UniversalHead wrote: Mon May 04, 2020 12:47 pm I'll come up with some better ways to part the players from their loot! They've left most of it with a fence/money-lender anyway, perhaps he could suddenly go out of business... :)
While our currently on-hiatus campaign is not Lankhmar (it was in progress long before), this is what happened to my group. Every time they turned around, someone had misled, cheated, stolen, etc.

When they left Sailors, they had nothing. When they left Portal, the had a few things. When they left Well of the Worm, they had accumulated more. They then ran afoul of their local Lord who confiscated most of their loot. They get to Hirot, survive, and start accumulating. They defeat the Emerald Enchanter, and accumulate more. They decide to hire some guards, buy a building, and make it their bank - mostly because they've only ever been in shithole towns that don't have the kinds of places where they can just buy magic or get a suit of armor without paying exorbitant fess and waiting months. Of course, they hire thieves and bad men who, while the characters are out dealing with the Emerald Enchanter - again - their "guards" steal everything and burn down the "bank" to hide it. They chase these "guards" into the wilderness, and end up in The One Who Watches (don't ask), barely survive after seeing where almost all of their loot went (along with the dead bodies of their "guards"), and then watching it all disappear. Most of what they did retain was then stolen, again, in Glipkerio. Ask my players about the Dwarf...they all have something bad to say, a few of them will twitch with anger.

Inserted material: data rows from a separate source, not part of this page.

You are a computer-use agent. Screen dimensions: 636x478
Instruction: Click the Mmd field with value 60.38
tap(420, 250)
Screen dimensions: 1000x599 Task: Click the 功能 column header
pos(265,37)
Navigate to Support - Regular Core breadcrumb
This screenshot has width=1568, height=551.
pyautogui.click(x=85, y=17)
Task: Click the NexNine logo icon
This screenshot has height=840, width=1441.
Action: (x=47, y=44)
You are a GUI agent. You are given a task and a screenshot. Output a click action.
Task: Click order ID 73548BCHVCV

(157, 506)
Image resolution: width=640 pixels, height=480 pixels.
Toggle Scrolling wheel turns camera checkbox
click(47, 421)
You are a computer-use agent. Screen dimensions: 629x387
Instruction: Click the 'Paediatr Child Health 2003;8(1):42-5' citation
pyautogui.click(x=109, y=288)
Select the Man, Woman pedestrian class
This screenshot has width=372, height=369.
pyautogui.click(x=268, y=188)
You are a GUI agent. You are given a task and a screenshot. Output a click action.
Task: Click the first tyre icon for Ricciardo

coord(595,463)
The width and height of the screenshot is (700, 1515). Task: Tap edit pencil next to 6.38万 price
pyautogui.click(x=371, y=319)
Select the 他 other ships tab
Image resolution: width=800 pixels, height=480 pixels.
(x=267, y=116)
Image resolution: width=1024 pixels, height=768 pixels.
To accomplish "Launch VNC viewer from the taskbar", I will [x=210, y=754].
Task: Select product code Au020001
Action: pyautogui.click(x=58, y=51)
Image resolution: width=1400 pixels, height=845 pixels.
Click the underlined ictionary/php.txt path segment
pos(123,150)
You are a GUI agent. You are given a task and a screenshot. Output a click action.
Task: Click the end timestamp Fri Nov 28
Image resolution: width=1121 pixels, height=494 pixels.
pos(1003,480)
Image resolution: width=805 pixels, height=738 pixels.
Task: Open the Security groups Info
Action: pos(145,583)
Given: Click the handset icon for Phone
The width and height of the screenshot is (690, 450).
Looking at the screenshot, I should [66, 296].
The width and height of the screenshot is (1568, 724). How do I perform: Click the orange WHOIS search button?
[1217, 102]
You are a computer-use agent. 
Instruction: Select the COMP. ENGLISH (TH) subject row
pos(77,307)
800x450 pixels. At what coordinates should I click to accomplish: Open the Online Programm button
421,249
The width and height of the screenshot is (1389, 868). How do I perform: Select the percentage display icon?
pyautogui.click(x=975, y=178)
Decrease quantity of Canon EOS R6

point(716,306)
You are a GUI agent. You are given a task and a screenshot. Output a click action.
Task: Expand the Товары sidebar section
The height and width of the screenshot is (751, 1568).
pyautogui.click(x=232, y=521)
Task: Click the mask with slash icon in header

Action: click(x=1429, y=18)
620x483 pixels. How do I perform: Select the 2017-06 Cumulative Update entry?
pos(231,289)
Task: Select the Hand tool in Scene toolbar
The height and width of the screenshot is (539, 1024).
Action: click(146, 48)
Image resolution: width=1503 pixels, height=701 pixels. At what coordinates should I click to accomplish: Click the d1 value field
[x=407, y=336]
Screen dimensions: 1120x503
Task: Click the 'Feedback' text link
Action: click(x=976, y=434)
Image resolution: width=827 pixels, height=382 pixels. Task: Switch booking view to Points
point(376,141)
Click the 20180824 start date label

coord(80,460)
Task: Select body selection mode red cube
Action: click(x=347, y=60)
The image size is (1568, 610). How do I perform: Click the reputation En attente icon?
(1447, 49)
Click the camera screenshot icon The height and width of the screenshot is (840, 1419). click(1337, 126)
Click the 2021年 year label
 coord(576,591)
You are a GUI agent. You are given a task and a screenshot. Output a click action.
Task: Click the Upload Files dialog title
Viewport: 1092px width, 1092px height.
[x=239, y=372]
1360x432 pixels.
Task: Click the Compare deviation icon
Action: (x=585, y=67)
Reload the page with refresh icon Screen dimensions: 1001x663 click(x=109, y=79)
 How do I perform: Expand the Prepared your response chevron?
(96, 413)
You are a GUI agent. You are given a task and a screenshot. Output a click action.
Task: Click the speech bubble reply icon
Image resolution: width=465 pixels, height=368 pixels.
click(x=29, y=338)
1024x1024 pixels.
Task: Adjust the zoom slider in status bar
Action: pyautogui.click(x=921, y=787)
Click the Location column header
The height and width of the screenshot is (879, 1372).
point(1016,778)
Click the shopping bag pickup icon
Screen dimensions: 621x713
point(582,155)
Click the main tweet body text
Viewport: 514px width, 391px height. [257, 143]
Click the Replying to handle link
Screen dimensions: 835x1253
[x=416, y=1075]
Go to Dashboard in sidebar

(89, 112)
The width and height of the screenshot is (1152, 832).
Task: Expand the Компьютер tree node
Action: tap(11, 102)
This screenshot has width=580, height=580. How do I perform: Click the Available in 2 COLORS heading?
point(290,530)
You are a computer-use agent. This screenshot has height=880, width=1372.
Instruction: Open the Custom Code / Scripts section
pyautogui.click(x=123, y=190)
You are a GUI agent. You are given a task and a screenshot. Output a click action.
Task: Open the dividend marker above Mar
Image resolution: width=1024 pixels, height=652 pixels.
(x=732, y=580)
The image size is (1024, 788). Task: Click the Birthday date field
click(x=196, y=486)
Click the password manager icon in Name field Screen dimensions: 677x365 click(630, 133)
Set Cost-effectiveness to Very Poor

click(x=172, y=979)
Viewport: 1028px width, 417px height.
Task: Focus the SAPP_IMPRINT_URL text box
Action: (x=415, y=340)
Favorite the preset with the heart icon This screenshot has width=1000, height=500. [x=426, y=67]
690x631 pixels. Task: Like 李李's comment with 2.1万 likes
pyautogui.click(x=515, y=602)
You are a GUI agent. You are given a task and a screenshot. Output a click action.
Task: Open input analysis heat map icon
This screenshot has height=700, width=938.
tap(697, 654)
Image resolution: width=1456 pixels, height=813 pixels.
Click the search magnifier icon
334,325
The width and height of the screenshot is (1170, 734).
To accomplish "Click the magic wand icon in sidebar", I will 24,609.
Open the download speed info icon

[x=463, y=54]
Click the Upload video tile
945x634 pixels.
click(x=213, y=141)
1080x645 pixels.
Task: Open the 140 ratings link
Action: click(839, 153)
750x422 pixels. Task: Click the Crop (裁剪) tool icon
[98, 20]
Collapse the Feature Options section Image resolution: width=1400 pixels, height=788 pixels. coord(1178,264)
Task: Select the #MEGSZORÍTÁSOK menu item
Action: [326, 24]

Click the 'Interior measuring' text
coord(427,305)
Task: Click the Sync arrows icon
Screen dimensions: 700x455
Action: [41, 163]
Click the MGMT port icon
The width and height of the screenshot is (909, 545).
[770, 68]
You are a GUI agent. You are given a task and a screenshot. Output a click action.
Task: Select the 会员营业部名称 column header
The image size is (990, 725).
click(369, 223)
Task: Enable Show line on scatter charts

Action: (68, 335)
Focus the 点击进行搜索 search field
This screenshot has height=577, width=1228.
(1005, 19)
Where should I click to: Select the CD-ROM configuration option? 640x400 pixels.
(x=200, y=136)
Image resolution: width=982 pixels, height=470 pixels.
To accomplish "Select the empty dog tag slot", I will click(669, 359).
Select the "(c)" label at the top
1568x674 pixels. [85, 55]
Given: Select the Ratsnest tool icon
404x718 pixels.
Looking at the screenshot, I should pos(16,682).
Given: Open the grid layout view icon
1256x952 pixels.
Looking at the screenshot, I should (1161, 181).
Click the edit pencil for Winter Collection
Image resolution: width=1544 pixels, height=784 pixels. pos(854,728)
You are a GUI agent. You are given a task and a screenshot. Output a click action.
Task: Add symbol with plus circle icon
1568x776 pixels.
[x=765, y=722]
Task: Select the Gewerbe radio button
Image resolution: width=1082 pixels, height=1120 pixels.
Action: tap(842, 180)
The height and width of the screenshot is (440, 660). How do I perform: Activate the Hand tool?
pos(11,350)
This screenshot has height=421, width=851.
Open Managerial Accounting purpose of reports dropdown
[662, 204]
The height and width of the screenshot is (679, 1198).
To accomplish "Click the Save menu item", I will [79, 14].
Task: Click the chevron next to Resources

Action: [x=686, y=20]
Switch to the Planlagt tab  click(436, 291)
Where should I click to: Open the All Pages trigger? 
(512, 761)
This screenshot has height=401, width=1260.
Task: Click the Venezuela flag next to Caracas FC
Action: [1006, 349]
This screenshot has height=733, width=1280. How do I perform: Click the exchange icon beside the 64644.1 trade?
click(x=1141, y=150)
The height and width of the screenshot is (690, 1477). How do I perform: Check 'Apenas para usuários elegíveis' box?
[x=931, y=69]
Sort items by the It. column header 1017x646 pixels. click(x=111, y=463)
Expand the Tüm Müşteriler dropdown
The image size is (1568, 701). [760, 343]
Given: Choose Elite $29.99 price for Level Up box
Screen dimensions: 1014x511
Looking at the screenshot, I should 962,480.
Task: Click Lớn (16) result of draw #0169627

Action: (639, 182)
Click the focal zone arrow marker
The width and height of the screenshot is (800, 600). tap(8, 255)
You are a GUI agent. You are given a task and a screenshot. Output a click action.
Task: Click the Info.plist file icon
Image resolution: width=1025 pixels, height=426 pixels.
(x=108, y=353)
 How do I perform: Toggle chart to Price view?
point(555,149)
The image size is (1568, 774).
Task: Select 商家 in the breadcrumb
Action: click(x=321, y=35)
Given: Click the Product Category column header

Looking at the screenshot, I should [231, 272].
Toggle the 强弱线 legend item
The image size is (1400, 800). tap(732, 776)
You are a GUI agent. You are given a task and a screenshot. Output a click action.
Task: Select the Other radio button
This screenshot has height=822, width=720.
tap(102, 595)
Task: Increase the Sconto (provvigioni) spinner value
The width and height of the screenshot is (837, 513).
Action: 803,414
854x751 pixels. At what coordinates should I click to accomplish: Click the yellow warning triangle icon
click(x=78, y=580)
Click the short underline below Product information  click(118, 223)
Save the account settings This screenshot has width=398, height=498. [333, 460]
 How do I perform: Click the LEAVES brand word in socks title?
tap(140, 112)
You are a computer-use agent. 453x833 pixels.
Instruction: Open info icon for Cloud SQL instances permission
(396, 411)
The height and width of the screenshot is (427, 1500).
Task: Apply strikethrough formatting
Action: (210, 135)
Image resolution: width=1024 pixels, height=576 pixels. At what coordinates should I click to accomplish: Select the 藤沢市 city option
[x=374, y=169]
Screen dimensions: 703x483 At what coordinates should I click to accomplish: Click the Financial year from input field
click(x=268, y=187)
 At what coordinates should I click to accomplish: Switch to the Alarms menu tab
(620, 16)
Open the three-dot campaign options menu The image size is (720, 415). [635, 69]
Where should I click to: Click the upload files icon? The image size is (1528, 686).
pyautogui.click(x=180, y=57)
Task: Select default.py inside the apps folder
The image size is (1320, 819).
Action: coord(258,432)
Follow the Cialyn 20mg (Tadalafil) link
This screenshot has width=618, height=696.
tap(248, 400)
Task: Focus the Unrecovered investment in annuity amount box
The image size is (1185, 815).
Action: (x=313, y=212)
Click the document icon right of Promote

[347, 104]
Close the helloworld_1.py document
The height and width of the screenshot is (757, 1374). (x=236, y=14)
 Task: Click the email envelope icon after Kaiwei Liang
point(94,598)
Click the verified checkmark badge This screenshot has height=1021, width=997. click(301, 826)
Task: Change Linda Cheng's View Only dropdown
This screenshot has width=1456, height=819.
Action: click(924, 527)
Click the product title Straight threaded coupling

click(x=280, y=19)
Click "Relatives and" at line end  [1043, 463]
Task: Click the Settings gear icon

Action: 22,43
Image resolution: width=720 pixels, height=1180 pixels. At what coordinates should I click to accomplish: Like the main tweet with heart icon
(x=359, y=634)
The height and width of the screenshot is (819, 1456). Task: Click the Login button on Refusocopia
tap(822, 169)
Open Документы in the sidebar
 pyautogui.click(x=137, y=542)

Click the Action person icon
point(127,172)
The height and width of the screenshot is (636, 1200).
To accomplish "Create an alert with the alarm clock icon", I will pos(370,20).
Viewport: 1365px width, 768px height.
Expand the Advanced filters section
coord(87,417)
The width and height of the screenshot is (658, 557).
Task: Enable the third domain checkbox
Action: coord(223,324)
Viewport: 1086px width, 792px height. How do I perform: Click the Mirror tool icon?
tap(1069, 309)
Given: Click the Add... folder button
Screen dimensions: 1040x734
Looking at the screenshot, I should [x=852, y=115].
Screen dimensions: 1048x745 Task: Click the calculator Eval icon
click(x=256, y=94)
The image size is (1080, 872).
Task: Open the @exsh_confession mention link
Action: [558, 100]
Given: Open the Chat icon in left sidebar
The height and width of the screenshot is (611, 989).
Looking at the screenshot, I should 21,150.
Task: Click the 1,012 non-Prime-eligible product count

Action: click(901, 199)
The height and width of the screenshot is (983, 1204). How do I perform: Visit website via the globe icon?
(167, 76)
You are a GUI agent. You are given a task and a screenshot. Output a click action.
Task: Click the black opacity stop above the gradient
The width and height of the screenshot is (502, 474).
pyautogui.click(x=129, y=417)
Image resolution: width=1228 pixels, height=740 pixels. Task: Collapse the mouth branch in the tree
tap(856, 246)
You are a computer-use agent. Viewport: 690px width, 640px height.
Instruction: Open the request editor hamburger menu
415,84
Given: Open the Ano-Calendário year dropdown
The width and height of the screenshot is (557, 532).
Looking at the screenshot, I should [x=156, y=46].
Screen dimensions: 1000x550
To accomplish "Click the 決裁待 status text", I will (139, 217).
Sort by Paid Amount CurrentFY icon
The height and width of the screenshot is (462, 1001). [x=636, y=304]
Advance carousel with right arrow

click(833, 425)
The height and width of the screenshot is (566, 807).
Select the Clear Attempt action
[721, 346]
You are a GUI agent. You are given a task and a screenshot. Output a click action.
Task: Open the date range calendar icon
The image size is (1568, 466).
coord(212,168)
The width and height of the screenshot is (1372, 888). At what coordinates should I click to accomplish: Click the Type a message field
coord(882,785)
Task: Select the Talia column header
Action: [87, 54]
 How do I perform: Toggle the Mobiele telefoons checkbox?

The point is - there are always ways to keep the characters poor. The world is full of unscrupulous individuals.

What is interesting is to see how attached they become to individuals they encounter who they come to trust and who do not betray the characters. It actually makes those bonds mean something more, it appears - a byproduct I'd never considered or aimed for when I started confiscating their wealth in this way. Emergent behavior FTW!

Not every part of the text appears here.